June 10, 2013 weblog
Tianhe-2 supercomputer at 31 petaflops is title contender
(Phys.org) —How is this for bragging rights in the always-on title grab for the world's fastest supercomputer: China's Tianhe-2 supercomputer, aka Milkyway-2, recently measured at speeds of 31 petaflops (30.65) out of a theoretical peak of 49.19. The kicker is that it was not even running at full capacity. The fastest result was only using 90 percent of the machine. The stats come from a five-hour Linpack test using 14,336 nodes and 50 GB of memory of each node. (The Linpack benchmark is a measure of a computer's floating-point rate of execution. It is determined by running a computer program that solves a system of linear equations.) The numbers were revealed by University of Tennessee professor Jack Dongarra, who introduced the Linpack benchmarks, and who helps compile the biannual Top500 list of the world's most powerful supercomputers.
"On May 28-29, 2013," he wrote in his report on his visit to China, "I had the opportunity to attend an International HPC Forum (IHPCF) in Changsha China, which was organized by the National University of Defense Technology (NUDT)."
Regarding the test, Linpack Benchmark Run (HPL), he was sent "results showing a run of HPL benchmark using 14,336 nodes"; using "50 GB of the memory of each node and achieved 30.65 Pflop/s out of a theoretical peak of 49.19 Pflop/s or an efficiency of 62.3 percent of theoretical peak performance taking a little over five hours to complete."
He said the fastest result used only 90 percent of the machine. The test results place the Tianhe-2 ahead of the world's current title holder, which is the Cray XK7 system-based Titan at the Oak Ridge National Laboratory in the US.
Does that mean China will nudge Titan off the top of the Top500 list? Time will tell. Interested watchers await June 17, when the latest rankings will be issued as part of the twice-yearly Top500 list. As the official record, that list is updated twice a year with the next list due out on the 17th.
The Dongarra report on the Tianhe-2 talked about its hardware and software stack. As for Intel features, the computer is built with Ivy Bridge and Xeon Phi processors—32,000 Intel Ivy Bridge Xeon sockets and 48,000 Xeon Phi boards. The computer has about twice as much memory as the Titan system, and its own custom interconnect network.

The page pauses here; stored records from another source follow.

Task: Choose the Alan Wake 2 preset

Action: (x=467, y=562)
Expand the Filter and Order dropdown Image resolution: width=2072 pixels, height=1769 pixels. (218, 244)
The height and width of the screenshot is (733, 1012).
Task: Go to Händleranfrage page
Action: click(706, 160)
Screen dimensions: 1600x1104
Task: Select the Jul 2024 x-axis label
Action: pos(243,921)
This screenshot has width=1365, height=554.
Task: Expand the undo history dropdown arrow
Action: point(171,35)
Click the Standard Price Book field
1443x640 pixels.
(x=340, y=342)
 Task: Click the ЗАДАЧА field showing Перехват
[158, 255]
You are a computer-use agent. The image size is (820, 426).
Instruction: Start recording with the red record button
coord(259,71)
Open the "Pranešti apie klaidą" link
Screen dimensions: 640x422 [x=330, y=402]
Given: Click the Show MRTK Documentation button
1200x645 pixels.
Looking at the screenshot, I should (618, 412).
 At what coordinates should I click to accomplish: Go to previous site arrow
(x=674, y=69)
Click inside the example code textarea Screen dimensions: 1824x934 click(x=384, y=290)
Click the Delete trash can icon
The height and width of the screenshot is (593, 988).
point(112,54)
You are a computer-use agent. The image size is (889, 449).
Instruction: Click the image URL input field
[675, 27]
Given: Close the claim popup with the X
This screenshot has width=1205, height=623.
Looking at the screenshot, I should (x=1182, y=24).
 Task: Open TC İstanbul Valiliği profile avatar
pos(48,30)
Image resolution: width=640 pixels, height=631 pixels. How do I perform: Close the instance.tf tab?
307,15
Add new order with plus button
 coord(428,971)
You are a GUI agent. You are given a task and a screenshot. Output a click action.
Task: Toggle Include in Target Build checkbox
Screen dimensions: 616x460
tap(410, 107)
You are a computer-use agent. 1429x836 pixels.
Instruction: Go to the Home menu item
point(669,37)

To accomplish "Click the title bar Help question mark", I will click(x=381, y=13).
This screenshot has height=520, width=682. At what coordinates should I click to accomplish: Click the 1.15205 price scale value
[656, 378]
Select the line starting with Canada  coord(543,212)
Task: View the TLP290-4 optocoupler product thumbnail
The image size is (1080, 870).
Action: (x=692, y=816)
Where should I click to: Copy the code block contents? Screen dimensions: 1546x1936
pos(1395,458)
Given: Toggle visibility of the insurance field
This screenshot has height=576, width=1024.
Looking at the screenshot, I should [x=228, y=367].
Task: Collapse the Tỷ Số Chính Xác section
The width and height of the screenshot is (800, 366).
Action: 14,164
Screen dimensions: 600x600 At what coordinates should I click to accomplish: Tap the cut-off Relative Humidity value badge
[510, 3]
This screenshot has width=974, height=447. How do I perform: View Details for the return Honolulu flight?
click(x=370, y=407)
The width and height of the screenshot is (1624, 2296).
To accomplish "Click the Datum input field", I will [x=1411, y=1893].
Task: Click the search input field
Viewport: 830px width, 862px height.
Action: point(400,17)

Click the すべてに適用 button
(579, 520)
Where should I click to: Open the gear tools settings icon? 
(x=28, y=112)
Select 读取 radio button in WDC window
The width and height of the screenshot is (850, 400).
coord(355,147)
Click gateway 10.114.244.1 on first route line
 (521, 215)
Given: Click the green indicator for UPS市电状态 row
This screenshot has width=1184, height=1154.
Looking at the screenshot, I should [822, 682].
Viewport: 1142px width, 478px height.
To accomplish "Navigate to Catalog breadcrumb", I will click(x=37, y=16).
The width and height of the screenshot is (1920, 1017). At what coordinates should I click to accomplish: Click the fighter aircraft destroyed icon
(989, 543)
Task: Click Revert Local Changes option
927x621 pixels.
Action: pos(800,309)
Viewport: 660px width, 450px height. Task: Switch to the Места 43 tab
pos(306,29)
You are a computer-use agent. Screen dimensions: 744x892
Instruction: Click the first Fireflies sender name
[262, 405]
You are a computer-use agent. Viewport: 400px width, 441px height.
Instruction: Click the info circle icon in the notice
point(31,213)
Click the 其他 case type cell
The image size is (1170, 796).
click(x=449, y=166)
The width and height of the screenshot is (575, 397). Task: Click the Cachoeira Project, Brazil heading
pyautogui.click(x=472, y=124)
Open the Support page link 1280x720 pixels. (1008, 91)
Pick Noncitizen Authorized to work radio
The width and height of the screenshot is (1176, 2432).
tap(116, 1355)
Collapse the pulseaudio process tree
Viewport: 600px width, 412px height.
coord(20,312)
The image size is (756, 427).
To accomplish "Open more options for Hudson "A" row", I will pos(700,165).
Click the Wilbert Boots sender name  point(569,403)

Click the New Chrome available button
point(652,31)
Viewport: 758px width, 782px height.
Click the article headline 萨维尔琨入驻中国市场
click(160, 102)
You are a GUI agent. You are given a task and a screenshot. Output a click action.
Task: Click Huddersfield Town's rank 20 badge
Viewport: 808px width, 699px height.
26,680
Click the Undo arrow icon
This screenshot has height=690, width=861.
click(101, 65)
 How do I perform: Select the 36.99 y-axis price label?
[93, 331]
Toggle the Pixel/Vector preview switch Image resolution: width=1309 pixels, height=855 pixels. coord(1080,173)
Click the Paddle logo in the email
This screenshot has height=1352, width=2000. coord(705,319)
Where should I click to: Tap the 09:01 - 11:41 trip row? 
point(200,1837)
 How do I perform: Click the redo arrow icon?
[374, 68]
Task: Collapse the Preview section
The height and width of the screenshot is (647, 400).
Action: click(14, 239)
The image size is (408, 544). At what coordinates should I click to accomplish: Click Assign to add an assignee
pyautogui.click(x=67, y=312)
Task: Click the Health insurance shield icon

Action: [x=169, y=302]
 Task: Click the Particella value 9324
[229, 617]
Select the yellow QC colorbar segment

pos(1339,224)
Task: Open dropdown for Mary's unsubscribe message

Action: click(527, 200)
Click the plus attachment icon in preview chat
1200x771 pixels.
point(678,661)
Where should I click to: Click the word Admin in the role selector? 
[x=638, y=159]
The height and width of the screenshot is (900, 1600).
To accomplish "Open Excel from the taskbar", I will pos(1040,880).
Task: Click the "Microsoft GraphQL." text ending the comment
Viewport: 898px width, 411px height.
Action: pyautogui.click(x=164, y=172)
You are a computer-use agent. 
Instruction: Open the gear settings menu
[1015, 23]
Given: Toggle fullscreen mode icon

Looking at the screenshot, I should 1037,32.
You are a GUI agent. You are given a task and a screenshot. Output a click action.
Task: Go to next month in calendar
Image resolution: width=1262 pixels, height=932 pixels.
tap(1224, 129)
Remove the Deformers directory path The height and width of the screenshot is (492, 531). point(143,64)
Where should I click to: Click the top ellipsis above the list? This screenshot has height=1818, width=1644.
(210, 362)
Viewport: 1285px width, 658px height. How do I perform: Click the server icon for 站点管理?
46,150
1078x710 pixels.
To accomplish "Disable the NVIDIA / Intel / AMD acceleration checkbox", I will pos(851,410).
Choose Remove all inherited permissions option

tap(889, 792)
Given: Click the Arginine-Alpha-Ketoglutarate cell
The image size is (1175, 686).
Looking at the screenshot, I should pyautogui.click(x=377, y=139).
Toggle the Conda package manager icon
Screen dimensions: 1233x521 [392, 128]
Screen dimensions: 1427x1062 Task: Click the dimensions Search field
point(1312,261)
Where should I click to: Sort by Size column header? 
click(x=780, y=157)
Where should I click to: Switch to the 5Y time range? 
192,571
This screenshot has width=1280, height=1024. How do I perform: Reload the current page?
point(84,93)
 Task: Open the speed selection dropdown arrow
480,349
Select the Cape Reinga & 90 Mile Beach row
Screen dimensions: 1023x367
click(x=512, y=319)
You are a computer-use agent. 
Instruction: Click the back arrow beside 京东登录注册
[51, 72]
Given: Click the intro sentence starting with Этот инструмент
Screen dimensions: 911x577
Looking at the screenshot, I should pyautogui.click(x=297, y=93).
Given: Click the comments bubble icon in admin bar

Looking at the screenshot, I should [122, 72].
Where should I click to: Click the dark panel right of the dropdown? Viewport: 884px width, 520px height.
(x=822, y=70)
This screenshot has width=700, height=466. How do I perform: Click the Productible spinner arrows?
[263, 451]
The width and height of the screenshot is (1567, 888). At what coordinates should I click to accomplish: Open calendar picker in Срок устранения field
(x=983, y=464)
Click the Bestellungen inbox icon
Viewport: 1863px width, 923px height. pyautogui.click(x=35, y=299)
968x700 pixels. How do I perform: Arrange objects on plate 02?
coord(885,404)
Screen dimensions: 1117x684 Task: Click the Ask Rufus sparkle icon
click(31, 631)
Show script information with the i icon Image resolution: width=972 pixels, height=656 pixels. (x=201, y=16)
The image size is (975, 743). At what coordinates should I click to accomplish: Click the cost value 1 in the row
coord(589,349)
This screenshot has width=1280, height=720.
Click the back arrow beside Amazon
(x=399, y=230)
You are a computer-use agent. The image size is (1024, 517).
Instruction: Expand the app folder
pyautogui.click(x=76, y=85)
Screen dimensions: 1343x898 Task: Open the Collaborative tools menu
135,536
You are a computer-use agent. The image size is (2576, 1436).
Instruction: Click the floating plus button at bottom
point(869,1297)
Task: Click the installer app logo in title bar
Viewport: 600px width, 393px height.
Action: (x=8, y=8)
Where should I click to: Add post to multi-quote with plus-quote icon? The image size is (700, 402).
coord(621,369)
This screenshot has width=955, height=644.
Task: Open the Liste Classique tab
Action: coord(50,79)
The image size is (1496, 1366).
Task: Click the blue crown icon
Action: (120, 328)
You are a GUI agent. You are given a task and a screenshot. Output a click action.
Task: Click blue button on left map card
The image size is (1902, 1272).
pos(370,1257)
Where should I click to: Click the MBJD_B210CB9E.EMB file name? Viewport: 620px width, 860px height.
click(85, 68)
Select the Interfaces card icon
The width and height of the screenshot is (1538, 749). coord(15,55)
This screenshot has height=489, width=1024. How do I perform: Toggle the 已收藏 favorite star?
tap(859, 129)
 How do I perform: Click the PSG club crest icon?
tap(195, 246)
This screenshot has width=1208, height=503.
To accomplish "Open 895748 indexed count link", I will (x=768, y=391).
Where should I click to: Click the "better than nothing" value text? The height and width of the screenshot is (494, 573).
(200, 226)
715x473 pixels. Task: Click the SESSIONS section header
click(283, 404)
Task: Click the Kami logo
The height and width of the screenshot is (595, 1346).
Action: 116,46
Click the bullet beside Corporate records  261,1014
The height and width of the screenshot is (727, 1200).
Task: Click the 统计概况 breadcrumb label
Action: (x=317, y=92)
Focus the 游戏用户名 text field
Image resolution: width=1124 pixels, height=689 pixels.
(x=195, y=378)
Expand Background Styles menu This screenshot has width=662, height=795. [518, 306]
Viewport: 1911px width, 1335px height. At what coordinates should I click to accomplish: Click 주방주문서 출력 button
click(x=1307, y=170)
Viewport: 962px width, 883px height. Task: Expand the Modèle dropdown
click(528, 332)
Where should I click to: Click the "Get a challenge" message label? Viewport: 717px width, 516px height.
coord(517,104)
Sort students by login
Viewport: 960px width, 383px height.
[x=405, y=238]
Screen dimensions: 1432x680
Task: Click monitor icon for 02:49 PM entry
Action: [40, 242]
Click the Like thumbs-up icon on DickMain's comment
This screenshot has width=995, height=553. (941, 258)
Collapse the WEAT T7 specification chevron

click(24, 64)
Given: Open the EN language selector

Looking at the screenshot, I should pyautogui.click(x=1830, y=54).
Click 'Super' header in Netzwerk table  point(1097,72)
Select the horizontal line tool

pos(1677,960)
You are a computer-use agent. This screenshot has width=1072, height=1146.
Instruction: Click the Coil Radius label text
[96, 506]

Dongarra in describing the interconnect said that the "TH Express-2 uses a fat tree topology with 13 switches each of 576 ports at the top level." He called it an optoelectronics hybrid transport technology.
As for operating system, the Tianhe-2 is using Kylin Linux. Kylin is compatible with other operating systems and supports multiple microprocessors. He also listed "Fortran, C, C++, and Java compilers, OpenMP, and MPI 3.0 based on MPICH version 3.0.4 with custom GLEX (Galaxy Express) Channel support."
Dongarra said that the Tianhe-2 is being tested at China's NUDT, where it was developed by the NUDT together with the IT company, Inspur. The latter is involved both in server manufacturing and software development. Tianhe-1, an earlier supercomputer, enjoyed the Number One title back in November 2010, at the time pushing Cray's Jaguar down to second place.
In explaining the Linpack benchmark, introduced by Dongarra, theTop500 project team note that they decided on that benchmark because it is widely used and performance numbers are available for almost all relevant systems. No matter what the architecture, any supercomputer can make it into the TOP500 list just as long as it can solve a set of linear equations using floating point arithmetic. They also point out that the TOP500 rank only reflects a system's ability to solve a linear set of equations, and it does not tell anything about its performance with respect to other applications.